Self-Employment Income Uses a Different Form

If MassHealth is asking you to verify self-employment income specifically, there is a separate document called the Verification of Self-Employment Income form, also available on Mass.gov. That form is designed for people who lack formal bookkeeping records — including gig workers doing rideshare or food delivery — and asks for a breakdown of business revenue and expenses.

The general Attestation Form to Verify Income does include a checkbox for self-employment income, so you may encounter situations where either form could apply. The distinction: the self-employment form asks for profit-and-loss detail, while the attestation form asks you to state a dollar amount and explain it. If your Request for Information letter specifically mentions the self-employment verification form by name, use that one. Otherwise, the attestation form covers self-employment income alongside every other type.

How to Submit the Completed Form

MassHealth accepts the attestation form through several channels. Whichever method you choose, keep a copy of what you sent and proof that you sent it.

  • Mail: Send the form to the Health Insurance Processing Center, PO Box 4405, Taunton, MA 02780. Use certified mail or a tracking service so you have a delivery receipt.
  • Fax: Fax the completed form to (857) 323-8300. Include a cover sheet with the head of household’s name, date of birth, and MassHealth ID. Save the fax confirmation page.
  • Online (e-Submission): If your Request for Information letter includes an e-Submission number, you can upload the form electronically at the MassHealth e-Submission portal. You will need the e-Submission number from your letter, the head of household’s date of birth, and a MassHealth or Medicaid ID for someone in the household.

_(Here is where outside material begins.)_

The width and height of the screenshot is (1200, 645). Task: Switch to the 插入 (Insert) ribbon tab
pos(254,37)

Do not mail or deliver the form to a MassHealth Enrollment Center — those offices handle in-person appointments but do not process mailed documents.

What Happens After You Submit

Processing times vary depending on the time of year. The Massachusetts Health Connector notes that it can take anywhere from 10 to 45 days for submitted documents to be processed after they are received. During open enrollment periods or redetermination waves, expect the longer end of that range.

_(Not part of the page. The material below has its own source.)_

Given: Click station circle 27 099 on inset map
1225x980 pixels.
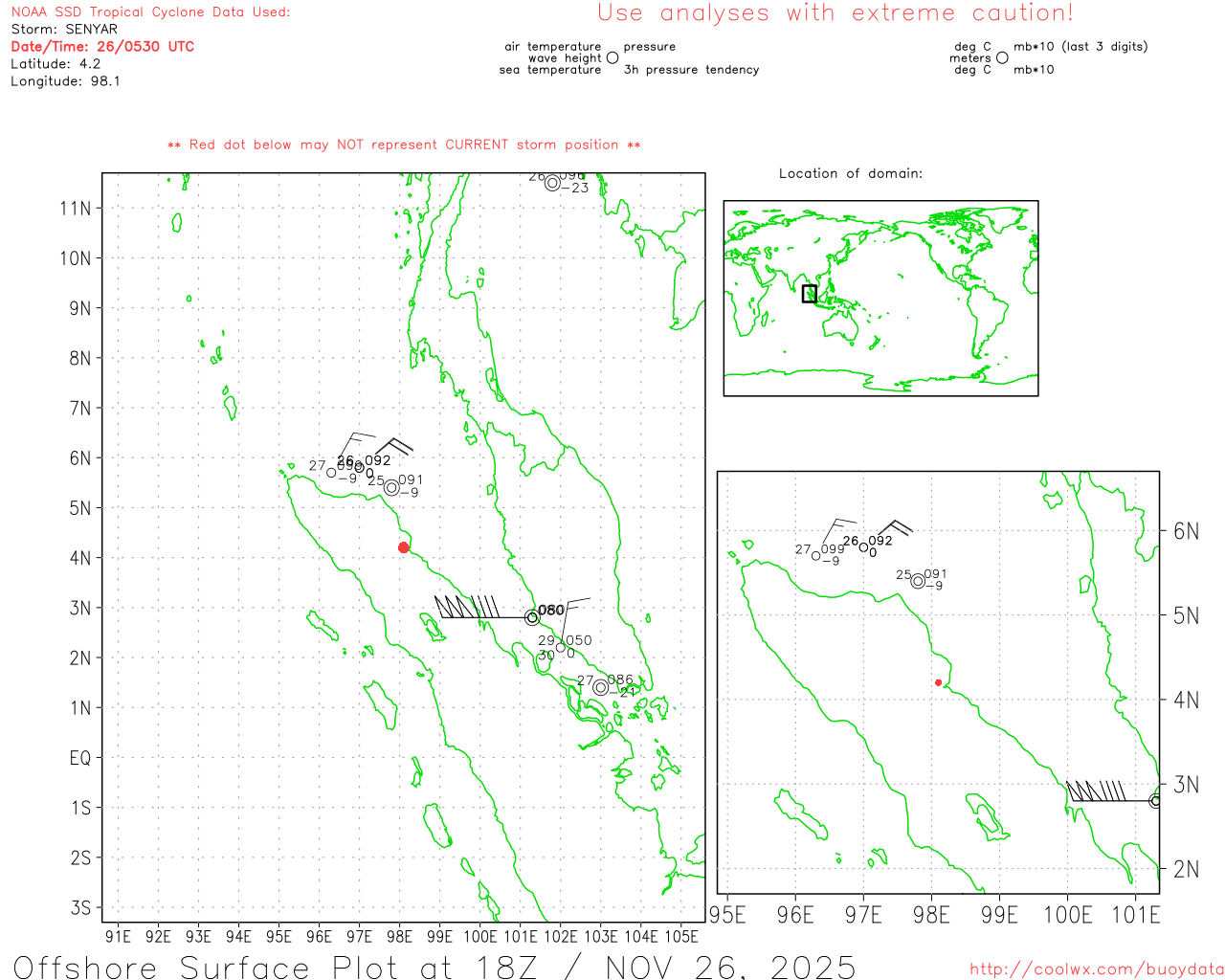Looking at the screenshot, I should coord(816,555).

Once the agency processes your attestation, you will receive a written notice by mail. That notice will either confirm your eligibility and coverage level or request additional information if the attestation alone did not resolve the discrepancy. If you do not hear anything after six weeks, call MassHealth at (800) 841-2900 (TTY: 711) to check the status.

Reporting Income Changes After Approval

Getting approved does not end your reporting obligations. If your income or household situation changes after MassHealth determines your eligibility, you must report the change within 10 days. This applies to raises, job losses, new household members, marriages, and any other shift that affects your financial picture.

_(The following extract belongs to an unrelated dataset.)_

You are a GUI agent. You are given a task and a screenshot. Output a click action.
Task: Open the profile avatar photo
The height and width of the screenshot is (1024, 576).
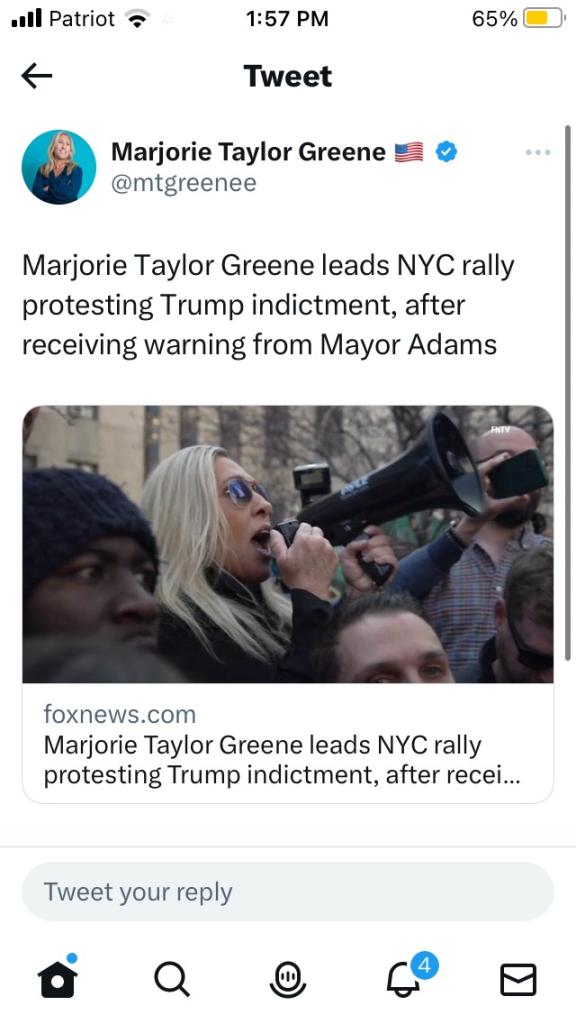pos(59,167)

You can report changes online through your MA Login account if you are 64 or younger, by calling (800) 841-2900, by faxing a note to (857) 323-8300, or by mailing the MassHealth Report a Change Form to the same PO Box 4405 address in Taunton. Failing to report a change promptly can result in overpayments you will have to repay or gaps in coverage you could have avoided.

Upcoming Federal Changes Affecting MassHealth Coverage

Starting January 1, 2027, federal legislation will shorten the retroactive coverage window for MassHealth. For adults ages 19 through 64 in the expansion population, retroactive coverage drops from 90 days to one month. For other populations, including seniors and people with disabilities, it drops to two months. The same law introduces work requirements and six-month eligibility checks for certain adults without young children or a disability. Several groups are exempt from work requirements, including parents of children 13 or younger, pregnant and postpartum individuals, people recently released from incarceration, and former foster youth under 26.

These changes make timely income verification more important than it already is. Under the current 90-day retroactive window, a delay in submitting your attestation form might still result in coverage reaching back to when you needed it. Once the window shrinks, every week of delay is a week of coverage you cannot recover.